Vente aux enchères d'une jeune esclave d'après le récit autobiographique de Mary Prince




    « Ce fut Mary Prince la première qui suggéra l'idée d'écrire son histoire. Elle souhaitait, disait-elle, que les bonnes gens d' Angleterre pussent apprendre de la bouche d'une esclave les sentiments et les souffrances d'une esclave (...) Le récit fut recueilli sous la dictée de Mary par une dame qui se trouvait alors l'hôte de ma famille ; elle le prit par écrit en entier ... puis l'élagua jusqu'à lui donner sa forme actuelle, tout en conservant le plus fidèlement possible les expressions de Mary et sa manière particulière de parler.
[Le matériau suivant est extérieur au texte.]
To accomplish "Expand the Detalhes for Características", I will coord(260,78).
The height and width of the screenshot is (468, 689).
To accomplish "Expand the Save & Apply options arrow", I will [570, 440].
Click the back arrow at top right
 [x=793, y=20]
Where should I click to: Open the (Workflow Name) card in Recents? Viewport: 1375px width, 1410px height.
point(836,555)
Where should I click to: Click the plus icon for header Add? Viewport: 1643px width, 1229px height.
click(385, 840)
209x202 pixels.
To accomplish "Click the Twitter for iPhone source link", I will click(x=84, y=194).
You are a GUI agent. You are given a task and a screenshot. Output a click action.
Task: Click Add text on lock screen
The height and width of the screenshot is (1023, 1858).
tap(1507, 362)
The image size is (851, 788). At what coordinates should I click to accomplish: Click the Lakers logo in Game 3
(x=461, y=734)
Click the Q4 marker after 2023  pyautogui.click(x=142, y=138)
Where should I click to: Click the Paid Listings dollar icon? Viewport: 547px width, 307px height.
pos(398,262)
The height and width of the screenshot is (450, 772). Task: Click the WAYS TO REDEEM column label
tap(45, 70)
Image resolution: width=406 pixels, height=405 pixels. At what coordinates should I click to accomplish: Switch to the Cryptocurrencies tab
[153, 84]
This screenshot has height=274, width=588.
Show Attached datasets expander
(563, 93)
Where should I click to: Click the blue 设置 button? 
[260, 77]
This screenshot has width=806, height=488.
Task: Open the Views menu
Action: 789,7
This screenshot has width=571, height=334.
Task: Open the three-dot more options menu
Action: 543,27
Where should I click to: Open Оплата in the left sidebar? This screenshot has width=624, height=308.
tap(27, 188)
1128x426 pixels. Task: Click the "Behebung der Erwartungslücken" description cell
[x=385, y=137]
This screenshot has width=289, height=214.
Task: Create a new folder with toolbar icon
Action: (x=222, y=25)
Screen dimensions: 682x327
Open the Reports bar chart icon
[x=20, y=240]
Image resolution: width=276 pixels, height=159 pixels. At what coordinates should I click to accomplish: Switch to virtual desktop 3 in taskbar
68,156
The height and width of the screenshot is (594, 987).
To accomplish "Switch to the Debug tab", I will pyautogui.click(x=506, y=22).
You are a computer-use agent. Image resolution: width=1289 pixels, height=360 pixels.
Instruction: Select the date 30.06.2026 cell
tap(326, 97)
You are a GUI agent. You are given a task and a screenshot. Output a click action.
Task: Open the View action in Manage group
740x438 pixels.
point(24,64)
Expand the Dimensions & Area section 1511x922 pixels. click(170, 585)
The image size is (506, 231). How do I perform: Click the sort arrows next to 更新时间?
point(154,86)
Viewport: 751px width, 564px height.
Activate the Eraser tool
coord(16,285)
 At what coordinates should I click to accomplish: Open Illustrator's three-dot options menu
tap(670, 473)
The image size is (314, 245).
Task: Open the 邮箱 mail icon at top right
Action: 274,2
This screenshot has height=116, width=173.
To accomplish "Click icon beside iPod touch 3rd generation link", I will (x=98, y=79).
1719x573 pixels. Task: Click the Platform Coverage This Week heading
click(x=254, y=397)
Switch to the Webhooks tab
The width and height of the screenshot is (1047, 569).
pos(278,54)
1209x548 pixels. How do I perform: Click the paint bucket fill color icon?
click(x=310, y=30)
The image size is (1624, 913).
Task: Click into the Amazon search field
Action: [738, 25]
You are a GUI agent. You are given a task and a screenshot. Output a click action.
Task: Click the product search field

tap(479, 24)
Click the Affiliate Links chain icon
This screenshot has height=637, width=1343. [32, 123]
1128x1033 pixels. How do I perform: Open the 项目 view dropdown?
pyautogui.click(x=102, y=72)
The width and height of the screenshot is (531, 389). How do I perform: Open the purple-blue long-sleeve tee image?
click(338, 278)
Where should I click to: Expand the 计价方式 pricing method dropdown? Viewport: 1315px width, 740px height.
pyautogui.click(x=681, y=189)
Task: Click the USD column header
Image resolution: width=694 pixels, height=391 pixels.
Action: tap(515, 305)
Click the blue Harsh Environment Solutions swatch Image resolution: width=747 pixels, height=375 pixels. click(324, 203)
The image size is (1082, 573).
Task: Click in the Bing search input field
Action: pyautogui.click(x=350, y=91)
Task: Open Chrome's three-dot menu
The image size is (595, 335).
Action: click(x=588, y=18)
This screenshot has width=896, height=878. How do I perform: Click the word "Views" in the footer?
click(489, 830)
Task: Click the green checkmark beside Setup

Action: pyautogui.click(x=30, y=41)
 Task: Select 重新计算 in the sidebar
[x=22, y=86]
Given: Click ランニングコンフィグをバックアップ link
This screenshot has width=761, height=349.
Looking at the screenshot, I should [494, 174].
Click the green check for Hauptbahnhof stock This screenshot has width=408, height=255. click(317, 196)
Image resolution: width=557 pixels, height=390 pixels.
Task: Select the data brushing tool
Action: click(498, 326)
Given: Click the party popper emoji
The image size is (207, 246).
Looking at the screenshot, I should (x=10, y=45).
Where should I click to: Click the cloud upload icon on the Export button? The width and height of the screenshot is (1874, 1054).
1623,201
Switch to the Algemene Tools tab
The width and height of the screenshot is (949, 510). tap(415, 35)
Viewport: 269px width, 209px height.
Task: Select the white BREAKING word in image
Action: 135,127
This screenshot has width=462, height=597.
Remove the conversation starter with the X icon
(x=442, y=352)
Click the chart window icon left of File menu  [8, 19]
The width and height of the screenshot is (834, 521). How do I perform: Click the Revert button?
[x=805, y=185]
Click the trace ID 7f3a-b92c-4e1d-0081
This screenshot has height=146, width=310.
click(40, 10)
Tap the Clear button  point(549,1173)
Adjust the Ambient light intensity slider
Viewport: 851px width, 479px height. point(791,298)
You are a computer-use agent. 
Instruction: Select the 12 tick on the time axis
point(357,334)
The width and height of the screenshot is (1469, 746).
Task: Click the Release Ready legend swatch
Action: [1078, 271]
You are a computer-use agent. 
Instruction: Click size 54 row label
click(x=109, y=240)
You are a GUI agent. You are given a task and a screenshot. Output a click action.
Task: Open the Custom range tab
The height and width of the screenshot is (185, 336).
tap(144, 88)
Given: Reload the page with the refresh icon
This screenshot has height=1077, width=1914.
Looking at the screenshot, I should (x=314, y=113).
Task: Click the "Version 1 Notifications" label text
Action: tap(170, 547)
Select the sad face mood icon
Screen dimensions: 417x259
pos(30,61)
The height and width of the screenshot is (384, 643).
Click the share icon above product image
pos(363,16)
Aucun fait d'importance n'a été coupé, aucun détail, aucun sentiment n'ont été ajoutés. C'est fondamentalement le récit de Mary ... » 1

    La publication de ce récit a été pour les abolitionnistes anglais, parmi lesquels agissaient de nombreuses femmes, un des moyens de combattre la propagande esclavagiste. Le Parlement anglais avait alors aboli la traite depuis plus de vingt ans, mais se posait encore la question de l'esclavage, dont l'abolition dans les colonies britanniques fut acquise en 1833 avec une période transitoire de cinq années.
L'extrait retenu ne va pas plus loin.